● About this exercise:
Print every line of the data exactly as shown.

● Given records:

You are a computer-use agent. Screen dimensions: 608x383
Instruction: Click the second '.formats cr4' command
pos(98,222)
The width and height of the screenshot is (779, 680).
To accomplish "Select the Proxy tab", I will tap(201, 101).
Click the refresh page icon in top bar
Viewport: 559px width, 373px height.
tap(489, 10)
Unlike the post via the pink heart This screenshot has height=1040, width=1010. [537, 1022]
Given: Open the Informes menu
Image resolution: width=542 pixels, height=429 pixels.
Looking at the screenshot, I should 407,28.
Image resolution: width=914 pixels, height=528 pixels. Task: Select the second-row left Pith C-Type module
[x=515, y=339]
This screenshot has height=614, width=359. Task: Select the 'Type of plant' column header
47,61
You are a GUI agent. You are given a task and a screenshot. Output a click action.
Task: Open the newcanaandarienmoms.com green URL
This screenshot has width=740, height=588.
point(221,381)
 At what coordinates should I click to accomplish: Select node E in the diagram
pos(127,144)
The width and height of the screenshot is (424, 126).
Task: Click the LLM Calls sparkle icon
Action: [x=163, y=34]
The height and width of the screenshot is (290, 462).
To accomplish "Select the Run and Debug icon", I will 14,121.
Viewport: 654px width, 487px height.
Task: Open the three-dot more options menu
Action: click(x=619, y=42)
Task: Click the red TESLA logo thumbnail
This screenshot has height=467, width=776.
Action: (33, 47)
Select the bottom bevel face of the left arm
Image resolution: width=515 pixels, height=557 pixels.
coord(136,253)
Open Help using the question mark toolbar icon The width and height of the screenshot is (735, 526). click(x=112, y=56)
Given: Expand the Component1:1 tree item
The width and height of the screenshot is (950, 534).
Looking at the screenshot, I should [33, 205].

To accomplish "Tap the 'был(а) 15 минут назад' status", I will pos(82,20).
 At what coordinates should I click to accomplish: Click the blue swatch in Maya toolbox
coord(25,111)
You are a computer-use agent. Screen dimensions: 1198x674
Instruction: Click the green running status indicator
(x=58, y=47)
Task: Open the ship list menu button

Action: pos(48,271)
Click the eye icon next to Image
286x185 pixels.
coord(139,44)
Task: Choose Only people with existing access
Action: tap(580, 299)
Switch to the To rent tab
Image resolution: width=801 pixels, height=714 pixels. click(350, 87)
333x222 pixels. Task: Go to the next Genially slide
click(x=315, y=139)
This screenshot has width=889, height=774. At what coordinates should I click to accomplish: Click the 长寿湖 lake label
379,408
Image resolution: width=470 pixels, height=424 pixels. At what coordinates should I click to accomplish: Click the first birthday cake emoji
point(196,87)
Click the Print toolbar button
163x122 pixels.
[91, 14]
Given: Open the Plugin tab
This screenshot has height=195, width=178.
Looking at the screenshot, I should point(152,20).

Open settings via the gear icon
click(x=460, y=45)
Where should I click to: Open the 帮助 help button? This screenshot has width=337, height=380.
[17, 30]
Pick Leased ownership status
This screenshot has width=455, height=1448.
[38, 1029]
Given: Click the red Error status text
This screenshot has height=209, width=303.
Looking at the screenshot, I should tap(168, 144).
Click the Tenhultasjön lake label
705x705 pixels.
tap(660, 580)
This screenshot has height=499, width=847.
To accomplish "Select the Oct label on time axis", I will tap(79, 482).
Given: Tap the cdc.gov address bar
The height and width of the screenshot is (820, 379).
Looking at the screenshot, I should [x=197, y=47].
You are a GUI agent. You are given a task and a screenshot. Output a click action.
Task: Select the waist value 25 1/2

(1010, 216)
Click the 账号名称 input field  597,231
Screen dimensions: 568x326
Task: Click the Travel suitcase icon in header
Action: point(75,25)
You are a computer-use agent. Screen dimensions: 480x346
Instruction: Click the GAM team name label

● Exercise output:
You are a computer-use agent. Screen dimensions: 608x383
Instruction: Click the second '.formats cr4' command
pos(98,222)
The width and height of the screenshot is (779, 680).
To accomplish "Select the Proxy tab", I will tap(201, 101).
Click the refresh page icon in top bar
Viewport: 559px width, 373px height.
tap(489, 10)
Unlike the post via the pink heart This screenshot has height=1040, width=1010. [537, 1022]
Given: Open the Informes menu
Image resolution: width=542 pixels, height=429 pixels.
Looking at the screenshot, I should 407,28.
Image resolution: width=914 pixels, height=528 pixels. Task: Select the second-row left Pith C-Type module
[x=515, y=339]
This screenshot has height=614, width=359. Task: Select the 'Type of plant' column header
47,61
You are a GUI agent. You are given a task and a screenshot. Output a click action.
Task: Open the newcanaandarienmoms.com green URL
This screenshot has width=740, height=588.
point(221,381)
 At what coordinates should I click to accomplish: Select node E in the diagram
pos(127,144)
The width and height of the screenshot is (424, 126).
Task: Click the LLM Calls sparkle icon
Action: [x=163, y=34]
The height and width of the screenshot is (290, 462).
To accomplish "Select the Run and Debug icon", I will 14,121.
Viewport: 654px width, 487px height.
Task: Open the three-dot more options menu
Action: click(x=619, y=42)
Task: Click the red TESLA logo thumbnail
This screenshot has height=467, width=776.
Action: (33, 47)
Select the bottom bevel face of the left arm
Image resolution: width=515 pixels, height=557 pixels.
coord(136,253)
Open Help using the question mark toolbar icon The width and height of the screenshot is (735, 526). click(x=112, y=56)
Given: Expand the Component1:1 tree item
The width and height of the screenshot is (950, 534).
Looking at the screenshot, I should [33, 205].

To accomplish "Tap the 'был(а) 15 минут назад' status", I will pos(82,20).
 At what coordinates should I click to accomplish: Click the blue swatch in Maya toolbox
coord(25,111)
You are a computer-use agent. Screen dimensions: 1198x674
Instruction: Click the green running status indicator
(x=58, y=47)
Task: Open the ship list menu button

Action: pos(48,271)
Click the eye icon next to Image
286x185 pixels.
coord(139,44)
Task: Choose Only people with existing access
Action: tap(580, 299)
Switch to the To rent tab
Image resolution: width=801 pixels, height=714 pixels. click(350, 87)
333x222 pixels. Task: Go to the next Genially slide
click(x=315, y=139)
This screenshot has width=889, height=774. At what coordinates should I click to accomplish: Click the 长寿湖 lake label
379,408
Image resolution: width=470 pixels, height=424 pixels. At what coordinates should I click to accomplish: Click the first birthday cake emoji
point(196,87)
Click the Print toolbar button
163x122 pixels.
[91, 14]
Given: Open the Plugin tab
This screenshot has height=195, width=178.
Looking at the screenshot, I should point(152,20).

Open settings via the gear icon
click(x=460, y=45)
Where should I click to: Open the 帮助 help button? This screenshot has width=337, height=380.
[17, 30]
Pick Leased ownership status
This screenshot has width=455, height=1448.
[38, 1029]
Given: Click the red Error status text
This screenshot has height=209, width=303.
Looking at the screenshot, I should tap(168, 144).
Click the Tenhultasjön lake label
705x705 pixels.
tap(660, 580)
This screenshot has height=499, width=847.
To accomplish "Select the Oct label on time axis", I will tap(79, 482).
Given: Tap the cdc.gov address bar
The height and width of the screenshot is (820, 379).
Looking at the screenshot, I should [x=197, y=47].
You are a GUI agent. You are given a task and a screenshot. Output a click action.
Task: Select the waist value 25 1/2

(1010, 216)
Click the 账号名称 input field  597,231
Screen dimensions: 568x326
Task: Click the Travel suitcase icon in header
Action: point(75,25)
You are a computer-use agent. Screen dimensions: 480x346
Instruction: Click the GAM team name label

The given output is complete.